Em novembro o professor Miguel Reale completará 95 anos. É um aniversário para ser comemorado. Merece celebração uma vida que tem como uma das suas características essenciais o incessante e criativo exercício da inteligência voltado para o entendimento do mundo e das coisas. É o que sabem os leitores de O Estado de S. Paulo pelos artigos que publica com regularidade neste espaço.

sexta-feira, 4 de novembro de 2005

Atualizado às 11:01


Reale aos 95*


Celso Lafer**


Em novembro o professor Miguel Reale completará 95 anos. É um aniversário para
ser comemorado. Merece celebração uma vida que tem como uma das suas características essenciais o incessante e criativo exercício da inteligência voltado para o entendimento do mundo e das coisas. É o que sabem os leitores de O Estado de S. Paulo pelos artigos que publica com regularidade neste espaço.

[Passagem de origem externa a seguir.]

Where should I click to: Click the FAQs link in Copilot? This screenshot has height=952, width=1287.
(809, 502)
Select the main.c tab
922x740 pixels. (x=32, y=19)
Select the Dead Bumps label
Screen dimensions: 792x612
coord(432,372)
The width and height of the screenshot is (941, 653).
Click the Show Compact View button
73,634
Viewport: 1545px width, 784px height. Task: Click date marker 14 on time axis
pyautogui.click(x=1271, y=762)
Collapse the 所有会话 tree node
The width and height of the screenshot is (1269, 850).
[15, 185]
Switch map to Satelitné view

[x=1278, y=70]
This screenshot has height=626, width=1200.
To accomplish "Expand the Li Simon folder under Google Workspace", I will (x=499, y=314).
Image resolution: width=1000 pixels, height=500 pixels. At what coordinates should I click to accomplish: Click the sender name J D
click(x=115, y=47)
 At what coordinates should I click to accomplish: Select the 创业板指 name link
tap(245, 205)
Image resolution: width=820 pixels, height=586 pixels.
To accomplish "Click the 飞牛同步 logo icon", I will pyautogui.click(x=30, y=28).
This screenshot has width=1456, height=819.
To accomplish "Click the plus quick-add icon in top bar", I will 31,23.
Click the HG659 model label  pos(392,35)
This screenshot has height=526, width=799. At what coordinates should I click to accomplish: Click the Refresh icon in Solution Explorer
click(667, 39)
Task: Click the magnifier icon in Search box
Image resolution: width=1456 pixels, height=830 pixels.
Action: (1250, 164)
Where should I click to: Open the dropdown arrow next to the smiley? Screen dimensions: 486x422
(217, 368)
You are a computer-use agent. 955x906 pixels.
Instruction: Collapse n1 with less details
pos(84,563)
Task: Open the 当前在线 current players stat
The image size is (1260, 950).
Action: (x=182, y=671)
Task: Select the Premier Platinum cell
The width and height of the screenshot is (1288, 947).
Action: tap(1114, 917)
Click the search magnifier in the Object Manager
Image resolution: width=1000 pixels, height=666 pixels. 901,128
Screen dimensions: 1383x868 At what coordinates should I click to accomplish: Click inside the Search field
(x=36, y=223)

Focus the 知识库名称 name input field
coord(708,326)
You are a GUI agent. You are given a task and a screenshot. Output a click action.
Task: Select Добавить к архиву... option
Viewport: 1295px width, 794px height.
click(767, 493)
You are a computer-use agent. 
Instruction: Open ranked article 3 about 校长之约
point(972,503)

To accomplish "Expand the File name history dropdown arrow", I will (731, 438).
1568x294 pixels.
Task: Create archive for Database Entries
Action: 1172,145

Além do seu significado geral para o Direito, a Filosofia e a Cultura, o pensamento de Reale tem uma dimensão específica para as sucessivas gerações dos seus alunos na Faculdade de Direito da USP. É o meu caso, pois fui seu aluno e assistente e tenho hoje, na faculdade, responsabilidades pela disciplina de Filosofia do Direito, da qual foi, durante 40 anos, o atuante professor catedrático, com ampla irradiação nacional e internacional. É neste contexto que evoco, afetuosamente, algo da minha experiência com o abrangente pluralismo dos ensinamentos de um grande mestre.


Conheço o professor Reale desde menino. Meus pais moraram no mesmo quarteirão da
sua residência na Avenida 9 de Julho, e as relações de família numa São Paulo mais pacata eram de boa convivência. Meu pai - seu contemporâneo mais velho na Faculdade de Direito - tinha alto apreço pelas suas qualidades de jurista e meu tio Horácio admirava a amplitude do conhecimento e a penetração de sua indagação filosófica, tendo a ele se associado na criação, em 1950, do Instituto Brasileiro de Filosofia. Favorecido e incentivado por este acesso de base familiar, em 1963, preparando-me para o curso de Filosofia do Direito do ano letivo de 1964, li com cuidado dois dos seus livros que me autografou com palavras de estímulo e confiança: Horizontes do Direito e da História (1956) e Pluralismo e Liberdade (1963).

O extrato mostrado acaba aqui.